It is hardly broken, except in the fevered minds of denialists who are blinded by ideology and a desperation to reject reality.
https://en.wikipedia.org/wiki/Hockey_stick_graph
The original northern hemisphere hockey stick graph of Mann, Bradley & Hughes 1999, smoothed curve shown in blue with its uncertainty range in light blue, overlaid with green dots showing the 30-year global average of the PAGES 2k Consortium 2013 reconstruction. The red curve shows measured global mean temperature, according to HadCRUT4 data from 1850 to 2013. Quote:A version of the MBH99 graph was featured prominently in the 2001 IPCC Third Assessment Report (TAR), which also drew on Jones et al. 1998 and three other reconstructions to support the conclusion that, in the Northern Hemisphere, the 1990s was likely to have been the warmest decade and 1998 the warmest year during the past 1,000 years.[8] The graph became a focus of dispute for those opposed to the strengthening scientific consensus that late 20th century warmth was exceptional.[9] In 2003, as lobbying over the 1997 Kyoto Protocol intensified, a paper claiming greater medieval warmth was quickly dismissed by scientists in the Soon and Baliunas controversy.[10] Later in 2003, Stephen McIntyre and Ross McKitrick published McIntyre & McKitrick 2003 disputing the data used in MBH98 paper. In 2004 Hans von Storch published criticism of the statistical techniques as tending to underplay variations in earlier parts of the graph, though this was disputed and he later accepted that the effect was very small.[11] In 2005 McIntyre and McKitrick published criticisms of the principal components analysis methodology as used in MBH98 and MBH99. Their analysis was subsequently disputed by published papers including Huybers 2005 and Wahl & Ammann 2007 which pointed to errors in the McIntyre and McKitrick methodology. Political disputes led to the formation of a panel of scientists convened by the United States National Research Council, their North Report in 2006 supported Mann's findings with some qualifications, including agreeing that there were some statistical failings but these had little effect on the result.[12]

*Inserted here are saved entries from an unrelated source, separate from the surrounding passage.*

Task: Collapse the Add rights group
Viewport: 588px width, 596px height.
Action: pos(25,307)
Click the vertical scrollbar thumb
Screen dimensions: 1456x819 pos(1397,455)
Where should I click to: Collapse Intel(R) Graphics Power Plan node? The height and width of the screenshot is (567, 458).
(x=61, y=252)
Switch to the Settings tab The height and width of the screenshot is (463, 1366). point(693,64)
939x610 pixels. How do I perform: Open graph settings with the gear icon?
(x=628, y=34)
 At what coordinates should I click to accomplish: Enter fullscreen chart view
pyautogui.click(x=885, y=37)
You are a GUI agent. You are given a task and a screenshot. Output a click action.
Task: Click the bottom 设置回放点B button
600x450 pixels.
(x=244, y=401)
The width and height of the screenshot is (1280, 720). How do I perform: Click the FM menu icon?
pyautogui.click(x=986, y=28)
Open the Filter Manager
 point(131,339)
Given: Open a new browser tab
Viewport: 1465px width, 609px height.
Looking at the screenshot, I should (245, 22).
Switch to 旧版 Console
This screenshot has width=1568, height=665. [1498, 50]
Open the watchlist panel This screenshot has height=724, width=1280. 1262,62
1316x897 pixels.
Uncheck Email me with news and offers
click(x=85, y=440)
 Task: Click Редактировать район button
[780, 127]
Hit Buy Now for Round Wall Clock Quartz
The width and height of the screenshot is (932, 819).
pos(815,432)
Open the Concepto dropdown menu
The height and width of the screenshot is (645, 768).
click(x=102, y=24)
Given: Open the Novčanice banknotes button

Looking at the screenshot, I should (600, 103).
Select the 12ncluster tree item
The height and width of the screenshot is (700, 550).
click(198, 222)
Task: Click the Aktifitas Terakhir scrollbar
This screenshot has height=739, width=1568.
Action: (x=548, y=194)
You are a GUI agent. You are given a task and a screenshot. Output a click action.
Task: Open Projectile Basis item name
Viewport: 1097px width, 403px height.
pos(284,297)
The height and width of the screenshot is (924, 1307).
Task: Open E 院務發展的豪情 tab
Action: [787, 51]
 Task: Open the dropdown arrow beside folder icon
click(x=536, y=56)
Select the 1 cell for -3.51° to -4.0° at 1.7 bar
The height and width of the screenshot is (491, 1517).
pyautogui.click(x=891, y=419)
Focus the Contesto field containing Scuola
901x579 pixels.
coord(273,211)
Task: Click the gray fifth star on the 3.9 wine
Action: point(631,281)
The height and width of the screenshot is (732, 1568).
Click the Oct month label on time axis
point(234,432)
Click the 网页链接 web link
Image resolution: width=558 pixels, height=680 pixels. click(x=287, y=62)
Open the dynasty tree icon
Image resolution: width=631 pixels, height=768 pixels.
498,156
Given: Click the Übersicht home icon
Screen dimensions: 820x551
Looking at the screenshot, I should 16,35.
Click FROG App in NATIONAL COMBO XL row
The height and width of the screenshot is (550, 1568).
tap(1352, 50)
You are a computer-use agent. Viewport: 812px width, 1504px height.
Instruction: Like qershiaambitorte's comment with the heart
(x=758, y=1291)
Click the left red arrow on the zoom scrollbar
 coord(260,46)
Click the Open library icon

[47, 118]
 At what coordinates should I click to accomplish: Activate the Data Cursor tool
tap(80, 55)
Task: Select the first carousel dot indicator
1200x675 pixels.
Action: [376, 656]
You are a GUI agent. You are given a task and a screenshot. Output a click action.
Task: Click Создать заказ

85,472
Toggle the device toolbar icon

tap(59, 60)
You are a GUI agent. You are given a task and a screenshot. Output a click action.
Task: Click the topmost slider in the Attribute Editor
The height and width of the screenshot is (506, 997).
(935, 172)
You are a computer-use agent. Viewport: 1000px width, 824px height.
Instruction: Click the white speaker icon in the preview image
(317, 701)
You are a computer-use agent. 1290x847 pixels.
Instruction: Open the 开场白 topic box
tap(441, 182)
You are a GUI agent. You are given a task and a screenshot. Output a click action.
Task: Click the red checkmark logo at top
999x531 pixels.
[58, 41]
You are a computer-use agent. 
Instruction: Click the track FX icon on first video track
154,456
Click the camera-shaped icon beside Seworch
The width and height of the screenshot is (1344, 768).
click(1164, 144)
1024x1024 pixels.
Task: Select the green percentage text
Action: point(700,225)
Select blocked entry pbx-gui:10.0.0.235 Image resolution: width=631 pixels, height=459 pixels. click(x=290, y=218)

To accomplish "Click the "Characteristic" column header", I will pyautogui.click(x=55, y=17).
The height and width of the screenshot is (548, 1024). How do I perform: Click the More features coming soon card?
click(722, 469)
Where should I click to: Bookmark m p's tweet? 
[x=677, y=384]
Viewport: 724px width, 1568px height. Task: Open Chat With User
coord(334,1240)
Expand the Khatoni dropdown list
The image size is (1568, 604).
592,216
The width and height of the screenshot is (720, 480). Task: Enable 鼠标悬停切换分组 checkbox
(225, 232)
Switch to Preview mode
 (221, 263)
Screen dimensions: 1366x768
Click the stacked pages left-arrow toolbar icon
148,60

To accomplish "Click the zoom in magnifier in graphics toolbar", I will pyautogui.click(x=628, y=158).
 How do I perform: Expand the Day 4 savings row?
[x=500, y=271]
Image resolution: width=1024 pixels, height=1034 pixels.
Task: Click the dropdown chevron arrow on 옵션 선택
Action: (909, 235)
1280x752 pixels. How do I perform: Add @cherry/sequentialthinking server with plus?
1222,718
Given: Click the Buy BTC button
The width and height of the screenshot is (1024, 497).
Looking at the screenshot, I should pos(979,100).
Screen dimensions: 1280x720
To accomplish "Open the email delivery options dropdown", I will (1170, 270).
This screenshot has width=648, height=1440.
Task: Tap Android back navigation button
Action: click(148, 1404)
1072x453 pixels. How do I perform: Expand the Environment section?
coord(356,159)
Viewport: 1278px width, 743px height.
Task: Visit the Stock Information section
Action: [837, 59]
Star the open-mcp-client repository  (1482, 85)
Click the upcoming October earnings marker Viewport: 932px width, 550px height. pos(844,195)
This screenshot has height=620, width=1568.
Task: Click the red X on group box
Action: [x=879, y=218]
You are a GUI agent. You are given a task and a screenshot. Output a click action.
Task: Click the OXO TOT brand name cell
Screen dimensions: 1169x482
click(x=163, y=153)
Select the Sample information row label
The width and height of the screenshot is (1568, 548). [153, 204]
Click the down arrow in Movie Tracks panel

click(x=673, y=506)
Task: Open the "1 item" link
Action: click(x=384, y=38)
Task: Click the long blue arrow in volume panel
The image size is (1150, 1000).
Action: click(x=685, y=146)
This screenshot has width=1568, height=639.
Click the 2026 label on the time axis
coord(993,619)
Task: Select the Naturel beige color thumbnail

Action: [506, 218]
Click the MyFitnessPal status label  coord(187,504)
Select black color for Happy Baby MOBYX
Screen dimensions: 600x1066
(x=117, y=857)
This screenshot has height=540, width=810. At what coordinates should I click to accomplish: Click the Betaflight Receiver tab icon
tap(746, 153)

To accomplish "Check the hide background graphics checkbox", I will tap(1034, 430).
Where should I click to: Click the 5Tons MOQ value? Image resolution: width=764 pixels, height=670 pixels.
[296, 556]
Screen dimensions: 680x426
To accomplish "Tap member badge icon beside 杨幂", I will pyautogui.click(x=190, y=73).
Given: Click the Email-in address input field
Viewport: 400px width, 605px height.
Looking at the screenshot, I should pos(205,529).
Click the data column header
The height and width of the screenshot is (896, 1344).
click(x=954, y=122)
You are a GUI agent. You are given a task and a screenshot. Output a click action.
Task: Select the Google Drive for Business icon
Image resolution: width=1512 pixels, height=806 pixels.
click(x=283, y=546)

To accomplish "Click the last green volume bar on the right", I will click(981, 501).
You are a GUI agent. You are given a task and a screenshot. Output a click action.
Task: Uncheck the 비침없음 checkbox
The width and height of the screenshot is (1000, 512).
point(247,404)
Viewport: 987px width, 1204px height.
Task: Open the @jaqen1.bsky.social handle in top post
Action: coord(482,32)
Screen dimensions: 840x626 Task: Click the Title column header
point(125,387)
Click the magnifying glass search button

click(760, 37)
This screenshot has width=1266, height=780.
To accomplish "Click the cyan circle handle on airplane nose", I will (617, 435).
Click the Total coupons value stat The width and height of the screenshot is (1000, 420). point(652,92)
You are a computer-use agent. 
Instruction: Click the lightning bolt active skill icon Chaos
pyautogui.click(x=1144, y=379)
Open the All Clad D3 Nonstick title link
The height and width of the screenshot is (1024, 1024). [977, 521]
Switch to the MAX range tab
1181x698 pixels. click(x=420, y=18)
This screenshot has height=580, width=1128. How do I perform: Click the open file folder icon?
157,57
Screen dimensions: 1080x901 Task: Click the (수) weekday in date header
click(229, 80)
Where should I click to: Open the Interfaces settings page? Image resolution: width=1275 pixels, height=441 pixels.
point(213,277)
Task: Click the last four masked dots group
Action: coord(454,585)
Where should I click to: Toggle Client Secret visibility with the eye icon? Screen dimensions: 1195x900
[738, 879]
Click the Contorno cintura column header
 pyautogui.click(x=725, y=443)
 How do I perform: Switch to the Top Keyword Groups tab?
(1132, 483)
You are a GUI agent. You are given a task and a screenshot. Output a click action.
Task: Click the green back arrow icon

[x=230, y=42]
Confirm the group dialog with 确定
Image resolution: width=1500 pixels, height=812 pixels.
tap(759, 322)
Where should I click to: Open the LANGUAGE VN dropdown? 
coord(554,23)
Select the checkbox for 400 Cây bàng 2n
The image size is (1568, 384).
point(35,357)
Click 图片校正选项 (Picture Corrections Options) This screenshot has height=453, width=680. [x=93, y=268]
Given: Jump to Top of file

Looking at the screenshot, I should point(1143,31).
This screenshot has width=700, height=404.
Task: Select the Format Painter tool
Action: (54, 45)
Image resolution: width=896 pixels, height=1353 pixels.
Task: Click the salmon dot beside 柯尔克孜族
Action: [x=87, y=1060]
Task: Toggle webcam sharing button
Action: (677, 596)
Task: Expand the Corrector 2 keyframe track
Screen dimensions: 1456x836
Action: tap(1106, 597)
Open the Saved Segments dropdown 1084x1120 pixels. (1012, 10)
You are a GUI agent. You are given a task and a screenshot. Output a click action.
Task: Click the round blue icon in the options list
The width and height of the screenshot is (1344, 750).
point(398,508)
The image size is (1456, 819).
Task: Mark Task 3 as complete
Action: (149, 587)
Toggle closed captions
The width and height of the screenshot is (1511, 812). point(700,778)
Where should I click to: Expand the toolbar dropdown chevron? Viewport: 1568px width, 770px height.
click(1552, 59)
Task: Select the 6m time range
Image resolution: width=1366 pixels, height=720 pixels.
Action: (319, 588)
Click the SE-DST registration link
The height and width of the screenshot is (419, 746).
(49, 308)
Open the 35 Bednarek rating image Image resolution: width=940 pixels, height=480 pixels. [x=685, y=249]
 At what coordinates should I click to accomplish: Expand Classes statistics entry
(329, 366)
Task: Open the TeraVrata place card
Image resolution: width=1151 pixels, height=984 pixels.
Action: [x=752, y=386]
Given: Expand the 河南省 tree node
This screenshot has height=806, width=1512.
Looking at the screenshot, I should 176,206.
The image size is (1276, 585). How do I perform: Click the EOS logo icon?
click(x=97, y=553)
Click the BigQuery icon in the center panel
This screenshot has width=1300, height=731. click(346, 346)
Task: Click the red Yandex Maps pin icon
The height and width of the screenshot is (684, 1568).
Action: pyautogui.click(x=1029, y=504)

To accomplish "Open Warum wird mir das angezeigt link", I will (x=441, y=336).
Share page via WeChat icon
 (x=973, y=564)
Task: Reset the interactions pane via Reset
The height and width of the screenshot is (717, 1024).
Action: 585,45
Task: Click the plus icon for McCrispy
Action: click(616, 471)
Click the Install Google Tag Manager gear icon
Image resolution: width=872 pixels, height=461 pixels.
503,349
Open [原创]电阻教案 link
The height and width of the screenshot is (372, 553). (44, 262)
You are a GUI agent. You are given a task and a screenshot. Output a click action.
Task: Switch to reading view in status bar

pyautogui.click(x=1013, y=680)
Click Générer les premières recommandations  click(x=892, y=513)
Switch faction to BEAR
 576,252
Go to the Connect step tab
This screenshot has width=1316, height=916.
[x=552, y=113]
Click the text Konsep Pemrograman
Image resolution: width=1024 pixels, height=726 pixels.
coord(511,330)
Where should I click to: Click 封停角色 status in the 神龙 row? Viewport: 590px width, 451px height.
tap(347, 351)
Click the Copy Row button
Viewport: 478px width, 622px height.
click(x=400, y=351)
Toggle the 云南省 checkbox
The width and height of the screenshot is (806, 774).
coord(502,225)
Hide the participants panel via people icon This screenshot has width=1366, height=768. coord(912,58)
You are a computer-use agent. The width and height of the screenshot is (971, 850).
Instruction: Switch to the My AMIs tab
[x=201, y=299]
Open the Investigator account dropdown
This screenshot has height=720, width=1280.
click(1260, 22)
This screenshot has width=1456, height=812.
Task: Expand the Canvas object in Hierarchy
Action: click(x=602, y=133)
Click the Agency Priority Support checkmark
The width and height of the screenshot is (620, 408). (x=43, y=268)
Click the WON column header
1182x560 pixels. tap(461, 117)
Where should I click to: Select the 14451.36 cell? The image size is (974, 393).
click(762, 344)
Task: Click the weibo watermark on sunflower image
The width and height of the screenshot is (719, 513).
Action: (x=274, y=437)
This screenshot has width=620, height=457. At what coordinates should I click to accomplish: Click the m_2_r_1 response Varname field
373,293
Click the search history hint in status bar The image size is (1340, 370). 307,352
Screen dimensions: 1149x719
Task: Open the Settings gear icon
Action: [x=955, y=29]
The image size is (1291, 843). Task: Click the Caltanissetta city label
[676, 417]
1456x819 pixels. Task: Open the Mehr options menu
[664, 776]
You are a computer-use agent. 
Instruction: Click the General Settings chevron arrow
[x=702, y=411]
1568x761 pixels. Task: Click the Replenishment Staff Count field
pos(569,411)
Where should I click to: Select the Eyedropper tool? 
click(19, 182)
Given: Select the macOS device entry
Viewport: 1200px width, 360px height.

More than two dozen reconstructions, using various statistical methods and combinations of proxy records, support the broad consensus shown in the original 1998 hockey-stick graph, with variations in how flat the pre-20th century "shaft" appears.[12][13] The 2007 IPCC Fourth Assessment Report cited 14 reconstructions, 10 of which covered 1,000 years or longer, to support its strengthened conclusion that it was likely that Northern Hemisphere temperatures during the 20th century were the highest in at least the past 1,300 years.[14] Further reconstructions, including Mann et al. 2008 and PAGES 2k Consortium 2013, have supported these general conclusions.
Why do the denialists always get it so badly (and transparently) wrong?